Another advantage of namespaces is the ability to (reliably) fix
TrueType font CMaps. The troublesome glyphs are usually ligatures that
don't have a Unicode entry (Th, ti, tf, ffb, etc.), which otftotfm
writes as /indexZZZ in the enc file. Putting those in a per-font
namespace avoids any potential clashes.

So, I've patched pdftex to provide namespaces using the following
syntax extension: the first argument of \pdfglyphtounicode can now
\pdfglyphtounicode{fnt:tex-font-name/ps-glyph-name}{...}
\pdfglyphtounicode{enc:ps-enc-name/ps-glyph-name}{...}

Since fonts for which the built-in encoding is used happen to be
exactly those that have multiple design sizes (cmr, stmary etc.),
'enc' namespace for those is obtained by dropping any final digits
from the font name, e.g. cmr10 has PS encoding cmr (for CMap purposes
only).

The search policy is to first search the font namespce, then the
encoding, and finally the global namespace, for which the syntax
remains unchanged.
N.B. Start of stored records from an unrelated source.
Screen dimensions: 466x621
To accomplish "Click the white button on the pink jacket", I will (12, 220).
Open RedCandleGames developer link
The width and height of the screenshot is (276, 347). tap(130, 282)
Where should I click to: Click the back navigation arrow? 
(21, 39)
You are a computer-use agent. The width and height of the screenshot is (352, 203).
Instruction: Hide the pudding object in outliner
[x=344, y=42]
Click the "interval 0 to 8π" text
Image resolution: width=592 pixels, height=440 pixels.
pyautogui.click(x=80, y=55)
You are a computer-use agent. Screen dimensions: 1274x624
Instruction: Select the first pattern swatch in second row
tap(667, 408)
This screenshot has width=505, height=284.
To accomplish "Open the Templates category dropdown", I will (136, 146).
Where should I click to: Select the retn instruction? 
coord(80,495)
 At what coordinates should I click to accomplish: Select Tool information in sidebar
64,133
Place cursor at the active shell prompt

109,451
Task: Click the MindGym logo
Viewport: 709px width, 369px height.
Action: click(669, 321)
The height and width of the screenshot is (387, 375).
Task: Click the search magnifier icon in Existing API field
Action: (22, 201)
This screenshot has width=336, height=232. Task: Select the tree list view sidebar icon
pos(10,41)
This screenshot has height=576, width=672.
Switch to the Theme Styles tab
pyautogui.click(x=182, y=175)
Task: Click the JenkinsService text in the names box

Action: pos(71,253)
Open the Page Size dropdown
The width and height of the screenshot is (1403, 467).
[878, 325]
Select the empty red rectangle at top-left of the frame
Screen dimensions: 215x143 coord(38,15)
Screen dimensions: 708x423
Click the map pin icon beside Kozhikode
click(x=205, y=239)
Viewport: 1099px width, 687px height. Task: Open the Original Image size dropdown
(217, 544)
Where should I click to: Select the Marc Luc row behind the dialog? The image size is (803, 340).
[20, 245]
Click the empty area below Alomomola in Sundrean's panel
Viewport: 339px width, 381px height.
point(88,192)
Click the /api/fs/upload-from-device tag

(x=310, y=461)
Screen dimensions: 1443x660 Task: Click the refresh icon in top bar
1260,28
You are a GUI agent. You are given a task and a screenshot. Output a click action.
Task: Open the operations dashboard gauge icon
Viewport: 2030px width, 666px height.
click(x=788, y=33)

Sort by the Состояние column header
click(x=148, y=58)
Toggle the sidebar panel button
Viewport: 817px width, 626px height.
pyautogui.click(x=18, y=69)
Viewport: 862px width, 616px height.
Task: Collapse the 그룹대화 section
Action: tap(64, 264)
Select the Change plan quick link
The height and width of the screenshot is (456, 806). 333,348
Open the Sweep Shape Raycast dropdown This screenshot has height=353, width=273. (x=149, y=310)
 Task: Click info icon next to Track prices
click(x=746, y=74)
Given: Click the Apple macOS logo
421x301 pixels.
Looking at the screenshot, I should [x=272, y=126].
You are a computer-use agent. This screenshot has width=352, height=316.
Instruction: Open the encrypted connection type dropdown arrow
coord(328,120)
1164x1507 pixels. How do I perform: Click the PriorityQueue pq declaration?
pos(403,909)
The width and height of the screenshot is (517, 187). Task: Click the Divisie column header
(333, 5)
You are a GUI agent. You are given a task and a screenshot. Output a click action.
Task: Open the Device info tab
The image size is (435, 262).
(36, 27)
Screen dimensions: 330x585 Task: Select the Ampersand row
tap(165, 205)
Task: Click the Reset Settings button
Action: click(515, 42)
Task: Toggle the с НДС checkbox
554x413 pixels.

All these namespace are implemented in the same avl
tree; just using the above strings as key names. In theory this makes
the search 3 times slower, but that particular phase of pdftex hardly
takes any time, so it seemed premature to implement any optimization.

Some usage examples:

% make the ti ligature searchable in Calibri regular
\pdfglyphtounicode{fnt:calibly1--base/index415}{0074 0069}
% go crazy with Unicode math; TeX math italic gives above-BMP math A
\pdfglyphtounicode{enc:cmmi/A}{D835 DC34} % UTF16BE required

Note that search behavior for math letters varies with pdf viewers.
Acrobat implements only canonical equivalence, so you need to enter
the exact code point, and copy/paste preserves the code points, so you
can paste into a LaTeX document if it's using utf8x input encoding.
Evince implements compatibility equivalence, so it's easier to find
those math As by searching for plain A, but they also copy/paste as
plain A. You can use pdftotext however, which uses the same poppler
backend, to have the code points are preserved. I'm not really
advocating Unicode math letters, but now they're easily supported in
pdftex -- no need for manual CMaps anymore.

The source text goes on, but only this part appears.